Now with js you could initialize variables in the main script and the js resource file can use them without the need of php parsing. For example in the main script
var jq = init_control;
jq.baseURL = 'http://www.example.com/file_to_call/somefile.php';
So after the page is loaded the ready js function is executed initializing the baseURL member var of the jq object. And inside the init_control class you use the value of the baseURL in the js code. Then the link can be used by the js to do something (redirect, ajax calls etc). In this way you don't have to parse the side js files but indirectly pass the parameters you want from the main php script. But for css it needs the php extension if you want to do something due to the lack of variables support.
For the Etag I found it critical for some browsers at least.

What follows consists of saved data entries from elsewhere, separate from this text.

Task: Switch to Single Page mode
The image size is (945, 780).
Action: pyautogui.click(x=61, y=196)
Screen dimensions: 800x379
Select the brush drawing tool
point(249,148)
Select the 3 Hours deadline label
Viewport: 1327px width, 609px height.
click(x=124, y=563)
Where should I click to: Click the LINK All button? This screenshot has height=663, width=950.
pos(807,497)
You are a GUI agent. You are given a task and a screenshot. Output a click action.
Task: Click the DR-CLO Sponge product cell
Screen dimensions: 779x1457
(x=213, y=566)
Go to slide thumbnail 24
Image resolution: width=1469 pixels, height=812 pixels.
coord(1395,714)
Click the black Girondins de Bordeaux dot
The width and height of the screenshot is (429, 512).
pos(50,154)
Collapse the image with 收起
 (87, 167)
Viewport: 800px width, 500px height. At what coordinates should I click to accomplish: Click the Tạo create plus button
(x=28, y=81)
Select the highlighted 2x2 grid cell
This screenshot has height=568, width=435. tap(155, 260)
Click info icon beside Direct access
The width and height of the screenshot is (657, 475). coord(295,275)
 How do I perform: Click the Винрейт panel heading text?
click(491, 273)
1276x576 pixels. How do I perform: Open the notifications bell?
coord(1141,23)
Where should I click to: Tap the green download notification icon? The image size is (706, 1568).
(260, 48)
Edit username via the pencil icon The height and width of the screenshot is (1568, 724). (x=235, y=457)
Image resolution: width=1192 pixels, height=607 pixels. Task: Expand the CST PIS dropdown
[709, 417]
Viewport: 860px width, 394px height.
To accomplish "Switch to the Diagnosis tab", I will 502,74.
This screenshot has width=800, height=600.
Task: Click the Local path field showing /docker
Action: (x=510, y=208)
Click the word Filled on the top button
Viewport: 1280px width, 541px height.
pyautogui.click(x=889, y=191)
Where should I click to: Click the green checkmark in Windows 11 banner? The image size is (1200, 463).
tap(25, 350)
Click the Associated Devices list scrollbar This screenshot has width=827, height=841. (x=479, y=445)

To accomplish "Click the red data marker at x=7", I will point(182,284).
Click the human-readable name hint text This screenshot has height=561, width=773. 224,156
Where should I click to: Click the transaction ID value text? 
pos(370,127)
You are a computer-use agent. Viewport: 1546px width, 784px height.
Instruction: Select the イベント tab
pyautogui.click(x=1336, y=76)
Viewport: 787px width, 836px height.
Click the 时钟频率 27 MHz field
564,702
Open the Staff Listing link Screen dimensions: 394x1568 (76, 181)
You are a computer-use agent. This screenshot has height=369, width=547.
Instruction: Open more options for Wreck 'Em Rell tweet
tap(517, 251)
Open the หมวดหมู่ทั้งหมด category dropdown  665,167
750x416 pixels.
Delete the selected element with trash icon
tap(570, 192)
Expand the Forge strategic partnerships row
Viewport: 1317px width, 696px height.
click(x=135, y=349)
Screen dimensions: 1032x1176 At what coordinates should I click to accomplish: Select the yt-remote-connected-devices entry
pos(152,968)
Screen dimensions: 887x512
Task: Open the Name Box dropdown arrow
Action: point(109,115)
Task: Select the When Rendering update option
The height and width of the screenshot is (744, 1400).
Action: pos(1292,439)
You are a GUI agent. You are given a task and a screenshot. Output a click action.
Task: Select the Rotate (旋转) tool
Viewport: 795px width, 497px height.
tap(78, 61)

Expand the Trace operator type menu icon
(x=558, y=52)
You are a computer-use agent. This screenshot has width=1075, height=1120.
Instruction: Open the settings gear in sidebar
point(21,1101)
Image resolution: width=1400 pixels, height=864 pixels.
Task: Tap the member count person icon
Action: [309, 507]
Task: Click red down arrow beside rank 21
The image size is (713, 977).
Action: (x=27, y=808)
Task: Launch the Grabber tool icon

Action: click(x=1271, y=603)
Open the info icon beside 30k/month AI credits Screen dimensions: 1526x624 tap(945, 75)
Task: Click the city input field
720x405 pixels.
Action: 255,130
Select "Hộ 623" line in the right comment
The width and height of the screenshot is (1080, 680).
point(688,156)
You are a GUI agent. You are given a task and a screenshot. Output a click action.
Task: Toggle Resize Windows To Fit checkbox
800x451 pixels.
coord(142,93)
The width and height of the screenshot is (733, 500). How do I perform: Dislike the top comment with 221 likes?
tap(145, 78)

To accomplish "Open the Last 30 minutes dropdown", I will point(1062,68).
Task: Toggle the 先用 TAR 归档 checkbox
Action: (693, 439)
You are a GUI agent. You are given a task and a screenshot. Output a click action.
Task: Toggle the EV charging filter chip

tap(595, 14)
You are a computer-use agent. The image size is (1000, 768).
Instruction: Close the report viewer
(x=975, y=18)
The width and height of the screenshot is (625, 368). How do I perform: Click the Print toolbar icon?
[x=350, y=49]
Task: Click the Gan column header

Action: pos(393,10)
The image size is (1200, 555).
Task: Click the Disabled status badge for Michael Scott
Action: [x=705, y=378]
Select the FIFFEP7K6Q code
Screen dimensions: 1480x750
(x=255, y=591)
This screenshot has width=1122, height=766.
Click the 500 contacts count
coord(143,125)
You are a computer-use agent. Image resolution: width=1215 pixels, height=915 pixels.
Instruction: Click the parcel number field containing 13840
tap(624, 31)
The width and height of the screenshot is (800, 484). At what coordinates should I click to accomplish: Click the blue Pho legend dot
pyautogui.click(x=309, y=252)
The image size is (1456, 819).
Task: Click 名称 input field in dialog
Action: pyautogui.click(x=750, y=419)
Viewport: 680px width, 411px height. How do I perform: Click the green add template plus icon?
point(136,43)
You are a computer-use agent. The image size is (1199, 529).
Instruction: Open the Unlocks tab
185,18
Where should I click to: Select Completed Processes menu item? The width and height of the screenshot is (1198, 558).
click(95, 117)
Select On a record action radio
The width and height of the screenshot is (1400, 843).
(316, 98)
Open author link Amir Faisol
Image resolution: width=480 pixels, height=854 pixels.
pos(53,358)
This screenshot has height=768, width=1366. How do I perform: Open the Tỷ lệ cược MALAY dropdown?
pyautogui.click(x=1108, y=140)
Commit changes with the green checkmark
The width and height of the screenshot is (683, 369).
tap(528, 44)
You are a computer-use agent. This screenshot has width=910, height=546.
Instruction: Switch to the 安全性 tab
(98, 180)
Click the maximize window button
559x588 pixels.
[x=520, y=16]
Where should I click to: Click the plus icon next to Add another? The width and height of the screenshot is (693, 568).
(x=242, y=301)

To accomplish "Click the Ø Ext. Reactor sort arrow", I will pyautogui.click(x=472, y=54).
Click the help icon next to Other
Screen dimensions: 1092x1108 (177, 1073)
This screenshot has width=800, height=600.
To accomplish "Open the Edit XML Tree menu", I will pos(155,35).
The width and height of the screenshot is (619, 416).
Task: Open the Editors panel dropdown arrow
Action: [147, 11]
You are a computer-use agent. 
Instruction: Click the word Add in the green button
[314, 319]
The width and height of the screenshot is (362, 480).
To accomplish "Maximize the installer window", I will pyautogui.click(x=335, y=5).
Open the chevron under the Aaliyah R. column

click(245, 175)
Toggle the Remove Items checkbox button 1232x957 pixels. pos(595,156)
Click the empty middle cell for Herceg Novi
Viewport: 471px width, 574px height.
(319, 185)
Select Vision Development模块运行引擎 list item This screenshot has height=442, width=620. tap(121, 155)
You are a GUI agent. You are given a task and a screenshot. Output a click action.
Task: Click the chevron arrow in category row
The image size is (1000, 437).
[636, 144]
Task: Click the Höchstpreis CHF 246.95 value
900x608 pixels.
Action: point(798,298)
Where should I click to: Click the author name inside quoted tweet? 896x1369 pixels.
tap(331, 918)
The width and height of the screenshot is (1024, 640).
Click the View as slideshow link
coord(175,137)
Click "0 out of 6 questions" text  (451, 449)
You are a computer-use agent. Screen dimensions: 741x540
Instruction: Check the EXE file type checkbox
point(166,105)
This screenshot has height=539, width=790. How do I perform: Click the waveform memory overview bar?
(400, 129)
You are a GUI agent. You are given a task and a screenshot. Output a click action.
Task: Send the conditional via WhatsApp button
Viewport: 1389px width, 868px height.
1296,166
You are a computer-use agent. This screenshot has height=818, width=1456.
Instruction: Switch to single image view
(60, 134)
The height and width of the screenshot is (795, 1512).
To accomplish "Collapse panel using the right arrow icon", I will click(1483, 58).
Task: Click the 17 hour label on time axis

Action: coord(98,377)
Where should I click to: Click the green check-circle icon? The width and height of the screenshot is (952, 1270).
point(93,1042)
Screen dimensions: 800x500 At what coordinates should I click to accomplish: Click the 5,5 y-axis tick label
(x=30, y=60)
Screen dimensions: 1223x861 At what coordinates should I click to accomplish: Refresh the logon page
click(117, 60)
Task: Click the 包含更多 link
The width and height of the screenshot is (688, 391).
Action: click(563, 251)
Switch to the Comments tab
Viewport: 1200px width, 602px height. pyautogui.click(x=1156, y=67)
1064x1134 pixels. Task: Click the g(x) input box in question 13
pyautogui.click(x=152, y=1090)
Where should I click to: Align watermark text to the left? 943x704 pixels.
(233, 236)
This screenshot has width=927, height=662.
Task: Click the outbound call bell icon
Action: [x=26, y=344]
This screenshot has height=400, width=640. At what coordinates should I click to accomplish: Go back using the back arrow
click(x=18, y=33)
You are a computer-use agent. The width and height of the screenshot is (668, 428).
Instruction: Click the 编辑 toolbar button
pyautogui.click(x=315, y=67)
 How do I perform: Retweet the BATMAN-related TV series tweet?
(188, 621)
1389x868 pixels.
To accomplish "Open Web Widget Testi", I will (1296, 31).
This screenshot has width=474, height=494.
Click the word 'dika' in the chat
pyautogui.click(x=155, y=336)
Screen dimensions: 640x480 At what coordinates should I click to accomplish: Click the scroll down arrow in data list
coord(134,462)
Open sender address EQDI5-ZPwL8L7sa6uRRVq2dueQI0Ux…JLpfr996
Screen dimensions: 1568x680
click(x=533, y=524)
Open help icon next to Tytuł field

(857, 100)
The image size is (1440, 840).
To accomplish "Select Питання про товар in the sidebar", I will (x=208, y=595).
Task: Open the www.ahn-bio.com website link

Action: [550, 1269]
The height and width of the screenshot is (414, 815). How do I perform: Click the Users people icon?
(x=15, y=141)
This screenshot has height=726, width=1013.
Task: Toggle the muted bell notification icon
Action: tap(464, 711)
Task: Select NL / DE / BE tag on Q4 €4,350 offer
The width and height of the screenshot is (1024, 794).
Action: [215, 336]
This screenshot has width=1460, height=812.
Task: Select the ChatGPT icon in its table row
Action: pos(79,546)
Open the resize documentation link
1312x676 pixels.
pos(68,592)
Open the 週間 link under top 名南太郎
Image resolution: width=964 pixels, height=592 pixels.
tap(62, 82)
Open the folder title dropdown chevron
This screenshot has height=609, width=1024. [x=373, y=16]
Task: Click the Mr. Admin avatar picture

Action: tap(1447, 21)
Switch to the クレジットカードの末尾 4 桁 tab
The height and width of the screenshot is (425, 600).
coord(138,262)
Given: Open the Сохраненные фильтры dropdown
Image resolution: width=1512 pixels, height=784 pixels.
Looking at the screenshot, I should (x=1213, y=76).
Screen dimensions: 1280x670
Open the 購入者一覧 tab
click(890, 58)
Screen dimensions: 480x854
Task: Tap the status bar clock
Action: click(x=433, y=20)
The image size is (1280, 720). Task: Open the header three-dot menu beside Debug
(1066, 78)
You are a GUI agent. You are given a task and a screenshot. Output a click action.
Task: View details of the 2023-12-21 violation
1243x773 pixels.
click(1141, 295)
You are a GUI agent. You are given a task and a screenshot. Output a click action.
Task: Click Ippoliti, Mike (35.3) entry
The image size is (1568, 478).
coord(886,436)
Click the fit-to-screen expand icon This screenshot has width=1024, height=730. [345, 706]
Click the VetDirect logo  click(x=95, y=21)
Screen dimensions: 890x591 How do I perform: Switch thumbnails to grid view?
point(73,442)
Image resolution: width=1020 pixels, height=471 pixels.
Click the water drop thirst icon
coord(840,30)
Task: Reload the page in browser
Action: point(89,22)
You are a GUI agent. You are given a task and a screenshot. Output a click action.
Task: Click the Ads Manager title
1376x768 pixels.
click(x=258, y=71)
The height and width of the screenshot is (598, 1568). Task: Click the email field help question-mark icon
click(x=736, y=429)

Without it I could not cache the pages.
And yea I don't understand why the session complexity with PHP and why they need it. There are also so many initialization values with the session id having different formats, default time limits, then with classes you can't close the session with the destructor because it is already closed, if safe mode is in effect it checks the path for the session storage even if you are storing sessions in the database and gives warnings;
and after all it doesn't provide any session validation. You just keep calling the same page blocking cookies and a new session is created. And you need to remember to define object classes before the session starts otherwise you get more warnings. That's just some of the problems I recall.
The same functionality I had with the standard sessions I have now but is more reliable and I use around 30% less code.